● **Text shown**:
========

The direction that you go for each loop is completely arbitrary -- you can flip a coin for each one.

But, whatever direction you go, you have to be consistent.

Imagine that your circuit was JUST the upper-left mesh. Remove everything else. Also, replace the 2 Ω resistor and the 4 V source with short circuits.

Now you just have a single source of V1 and a single 7 Ω resistor. For convenience, let's set V1 equal to 14 V.

By inspection, is I1 going to be +2 A or -2 A?

Now look at your mesh equation and remove the 2 Ω resistor and the 4 V source (and, of course, I3 since we got rid of anything not in the first mesh).

What value does the resulting equation give for I1. Does it agree with the result you got by inspection?

Moussa2023

Joined Dec 9, 2023
8
I followed your suggestion by eliminating everything except the upper-left mesh and replacing the 2 Ω resistor and the 4 V source with short circuits. Additionally, I set V1 equal to 14 V. Through inspection, I found that I1 becomes +2. However, when I removed the 2 Ω resistor and the 4 V source in the mesh equation, I1 became -2. Therefore, I believe I should multiply voltage sources in the equations by a minus sign. Can it be inferred that in mesh current analysis, if we enter the minus part of a voltage source and exit from the positive part, we should use -V; otherwise, we should use +V?

salhi

Joined Nov 29, 2023
61
I followed your suggestion by eliminating everything except the upper-left mesh and replacing the 2 Ω resistor and the 4 V source with short circuits. Additionally, I set V1 equal to 14 V. Through inspection, I found that I1 becomes +2. However, when I removed the 2 Ω resistor and the 4 V source in the mesh equation, I1 became -2. Therefore, I believe I should multiply voltage sources in the equations by a minus sign. Can it be inferred that in mesh current analysis, if we enter the minus part of a voltage source and exit from the positive part, we should use -V; otherwise, we should use +V?
the equations you wrote arent correct, you might wanna orient the polarity of each component then apply KVL correctly, also for maximum im not quite sure what you are looking for

WBahn

Joined Mar 31, 2012
30,008
I followed your suggestion by eliminating everything except the upper-left mesh and replacing the 2 Ω resistor and the 4 V source with short circuits. Additionally, I set V1 equal to 14 V. Through inspection, I found that I1 becomes +2. However, when I removed the 2 Ω resistor and the 4 V source in the mesh equation, I1 became -2. Therefore, I believe I should multiply voltage sources in the equations by a minus sign. Can it be inferred that in mesh current analysis, if we enter the minus part of a voltage source and exit from the positive part, we should use -V; otherwise, we should use +V?
You just need to consider whether the voltage increases or decreases as you go through the component in the direction of your mesh current.

Remember, your mesh equation is nothing more than KVL applied around the mesh. You can decide whether you want to sum up the voltage gains, or sum up the voltage drops. Totally arbitrary. But once you decide, you need to be consistent for each mesh.

========

● **Data shown**:
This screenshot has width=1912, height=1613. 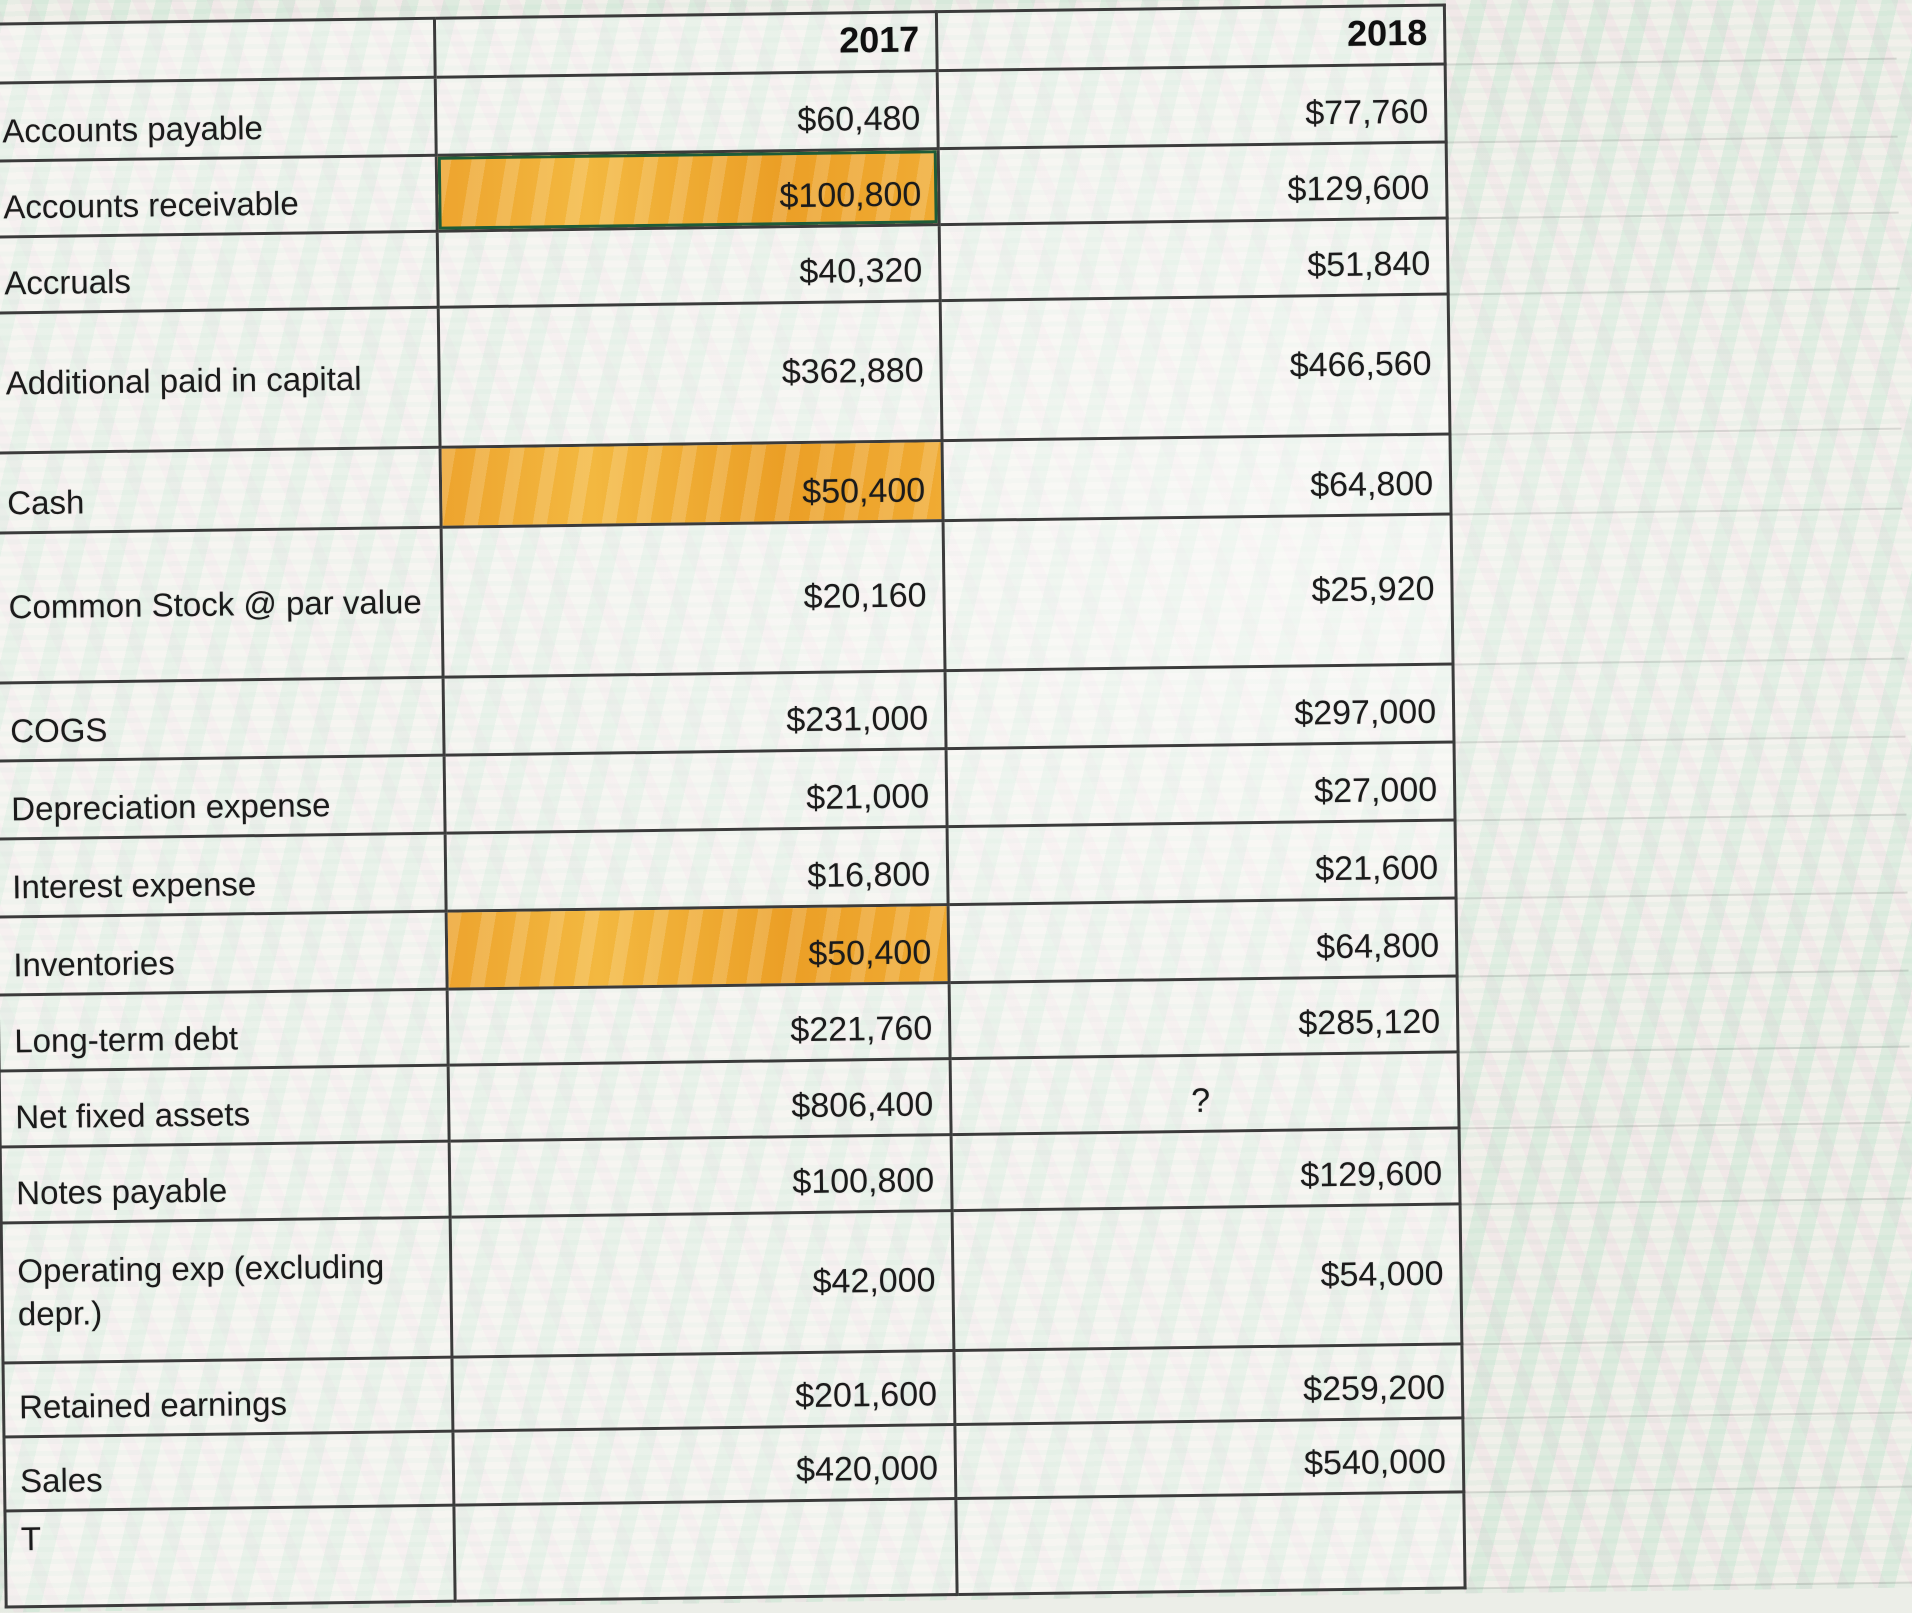 What do you see at coordinates (689, 192) in the screenshot?
I see `value-cell-2017-selected: $100,800` at bounding box center [689, 192].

========

● **Task set**:
a: Answer these questions from the mesh current thread, one per line:
(i) What value is V1 set to for convenience?
(ii) Once the other parts are removed, what resistor is left alongside the source V1?
(iii) According to the last post, what is a mesh equation nothing more than?
b: Please retype the part of the mesh current thread starting with "The direction that" and going on through "let's set V1 equal to 14 V.".
c: Does each statement agree with the mesh current thread? Answer yes or no for each, and quote the words that decide it.
(i) The direction for each loop must follow a fixed rule.
(ii) Moussa2023 found by inspection that I1 is +2.
(iii) The final post says you may sum either the voltage gains or the voltage drops.

● **Task-by-task outputs**:
a:
(i) 14 V
(ii) A single 7 Ω resistor
(iii) KVL applied around the mesh

b:
The direction that you go for each loop is completely arbitrary -- you can flip a coin for each one.

But, whatever direction you go, you have to be consistent.

Imagine that your circuit was JUST the upper-left mesh. Remove everything else. Also, replace the 2 Ω resistor and the 4 V source with short circuits.

Now you just have a single source of V1 and a single 7 Ω resistor. For convenience, let's set V1 equal to 14 V.

c:
(i) No: "The direction that you go for each loop is completely arbitrary"
(ii) Yes: "Through inspection, I found that I1 becomes +2."
(iii) Yes: "You can decide whether you want to sum up the voltage gains, or sum up the voltage drops."